Além do Censo: dicas para saber se uma empresa é inclusiva

Foto: Microsoft365/ Unsplash

Maite Schneider

A verdade que ninguém te conta é que nem toda empresa premiada com títulos e prêmios, tida como referência no que diz respeito às temáticas de Diversidade, Equidade e Inclusão, é verdadeiramente inclusiva.

Não basta o censo interno feito por essas empresas e nem o mapeamento das diversidades que apontam o que está avançando, se não atentarmos para várias questões. Abordo aqui alguns pontos importantes para que você saiba se, de fato, a empresa em que você está ou deseja trabalhar cumpre com esses quesitos.

PONTO 1:  Use o censômetro natural

O pescoço é o melhor censo que podemos ter. Olhe para a empresa e perceba: quantas pessoas negras existem? Onde elas estão? Estão construindo planos de carreiras? Estão na média e alta liderança? Estão nos conselhos? Quanto tempo ficam na empresa? Como é sua jornada lá dentro? Faça o mesmo para pessoas com deficiência, pessoas LGBTQIA+ , pessoas com mais de 50 anos, pessoas migrantes/refugiadas.

Desconfie de empresas, mesmo as premiadas, nas quais os grupos minorizados estão há décadas nas vagas iniciais ou de entrada e sem plano de carreira. Desconfie também das que possuem um turnover altíssimo desses grupos.

PONTO 2: Cuidado com times com chefes

Chefe é aquele que manda. Líder é aquele que comanda.

Mandar é seguir, sem ressalvas e com muita subserviência, a tudo que é colocado. Comandar é coordenar, com escuta ativa, olhar atento e com respeito pelo modo de cada pessoa ser, como indivíduo único e potente. Mandar é imputação. Comandar é administração.

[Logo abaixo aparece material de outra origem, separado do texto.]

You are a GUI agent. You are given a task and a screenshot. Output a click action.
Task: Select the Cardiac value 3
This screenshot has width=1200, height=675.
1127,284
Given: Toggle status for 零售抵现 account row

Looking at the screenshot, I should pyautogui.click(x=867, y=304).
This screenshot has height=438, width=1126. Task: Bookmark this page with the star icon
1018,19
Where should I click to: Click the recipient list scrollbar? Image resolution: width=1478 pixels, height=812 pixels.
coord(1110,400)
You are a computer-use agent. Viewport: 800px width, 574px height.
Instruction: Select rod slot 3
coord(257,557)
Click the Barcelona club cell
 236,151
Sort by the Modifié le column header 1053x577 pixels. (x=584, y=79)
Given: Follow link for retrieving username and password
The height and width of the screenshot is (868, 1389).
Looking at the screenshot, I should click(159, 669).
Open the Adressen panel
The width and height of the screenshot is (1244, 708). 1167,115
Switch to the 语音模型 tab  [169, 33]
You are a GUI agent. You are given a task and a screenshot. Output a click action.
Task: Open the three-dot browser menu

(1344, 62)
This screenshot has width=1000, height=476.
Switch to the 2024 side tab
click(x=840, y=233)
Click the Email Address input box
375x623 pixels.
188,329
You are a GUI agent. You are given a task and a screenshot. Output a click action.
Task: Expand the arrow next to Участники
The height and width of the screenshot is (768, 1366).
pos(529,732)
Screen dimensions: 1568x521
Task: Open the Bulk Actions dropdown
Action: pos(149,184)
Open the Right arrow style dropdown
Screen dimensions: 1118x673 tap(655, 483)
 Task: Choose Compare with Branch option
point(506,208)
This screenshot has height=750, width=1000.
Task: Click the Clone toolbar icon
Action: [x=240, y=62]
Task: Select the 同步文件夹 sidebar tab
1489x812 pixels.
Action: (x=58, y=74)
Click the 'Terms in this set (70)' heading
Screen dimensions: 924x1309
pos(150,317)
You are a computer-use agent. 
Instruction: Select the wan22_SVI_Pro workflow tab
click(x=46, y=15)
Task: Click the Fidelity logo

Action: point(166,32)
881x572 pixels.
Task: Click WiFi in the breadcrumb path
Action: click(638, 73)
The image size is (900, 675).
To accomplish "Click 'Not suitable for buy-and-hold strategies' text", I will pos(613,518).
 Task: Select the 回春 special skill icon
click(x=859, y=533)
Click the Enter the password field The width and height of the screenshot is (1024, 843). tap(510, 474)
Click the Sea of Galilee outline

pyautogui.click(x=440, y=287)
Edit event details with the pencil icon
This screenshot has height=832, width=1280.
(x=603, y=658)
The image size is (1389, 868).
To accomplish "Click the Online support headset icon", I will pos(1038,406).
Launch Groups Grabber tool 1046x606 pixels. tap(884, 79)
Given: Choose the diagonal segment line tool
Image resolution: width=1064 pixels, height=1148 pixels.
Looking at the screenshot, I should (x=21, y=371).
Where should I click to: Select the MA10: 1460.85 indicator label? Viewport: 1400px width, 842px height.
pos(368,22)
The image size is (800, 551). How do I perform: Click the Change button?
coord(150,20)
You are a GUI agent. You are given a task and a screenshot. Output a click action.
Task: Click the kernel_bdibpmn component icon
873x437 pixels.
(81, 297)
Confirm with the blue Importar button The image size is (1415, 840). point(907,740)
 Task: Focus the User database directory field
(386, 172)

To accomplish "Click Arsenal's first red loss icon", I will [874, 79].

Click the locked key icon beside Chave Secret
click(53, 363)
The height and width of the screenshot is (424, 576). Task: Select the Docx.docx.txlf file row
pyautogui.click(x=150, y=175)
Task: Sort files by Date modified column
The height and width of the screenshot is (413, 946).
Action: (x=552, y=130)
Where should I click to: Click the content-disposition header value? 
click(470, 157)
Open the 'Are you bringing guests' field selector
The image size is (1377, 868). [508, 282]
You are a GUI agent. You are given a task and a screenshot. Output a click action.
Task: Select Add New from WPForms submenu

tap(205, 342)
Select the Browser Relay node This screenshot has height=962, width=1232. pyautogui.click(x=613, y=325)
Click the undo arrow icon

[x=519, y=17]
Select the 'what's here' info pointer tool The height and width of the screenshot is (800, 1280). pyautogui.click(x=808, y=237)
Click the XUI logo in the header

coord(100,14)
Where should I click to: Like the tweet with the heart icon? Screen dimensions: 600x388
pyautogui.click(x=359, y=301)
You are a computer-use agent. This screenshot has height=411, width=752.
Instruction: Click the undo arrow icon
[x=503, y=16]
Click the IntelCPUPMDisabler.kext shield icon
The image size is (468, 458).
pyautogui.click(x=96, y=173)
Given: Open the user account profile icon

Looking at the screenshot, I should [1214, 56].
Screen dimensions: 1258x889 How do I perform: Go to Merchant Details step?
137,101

Procure empresas onde as lideranças sejam capacitadas constantemente, não somente em hard skills, mas também em soft skills. Use o Linkedin para perguntar e saber quais líderes inspiram e por quais motivos. Entre nos perfis desses líderes e sinta como são, não somente nos seus posts, mas também nas interações que fazem. Os chefes nem precisam perder tempo procurando. Nada aprenderão.

PONTO 3: Analise a cultura organizacional e os processos existentes

Estude o passado da empresa, analise o presente e não acredite em tudo que ela diz que será no futuro. O futuro muitas vezes não chega ou, quando chega, chega pouco parecido com o que foi sonhado e idealizado.

Não acredite em todas as pesquisas de clima organizacional que são emitidas. Aliás, dados e números podem ser interpretados das mais variadas formas, a depender da intenção e do viés de quem os usa e para que fim os utiliza.

A melhor pesquisa organizacional é feita no cotidiano, quando notamos que as pessoas não ficam felizes somente com a despedida da sexta-feira, mas também se alegram com a chegada da segunda.

Confira se os códigos de conduta, ética, compliance e outros tantos são lindos somente na teoria ou se são colocados em prática também. Esses códigos são revistos com frequência? As pessoas colaboradoras são chamadas a participar de sua construção ou só os recebem como um “presente”? Até que ponto a inclusão vai além e chega ao pertencimento?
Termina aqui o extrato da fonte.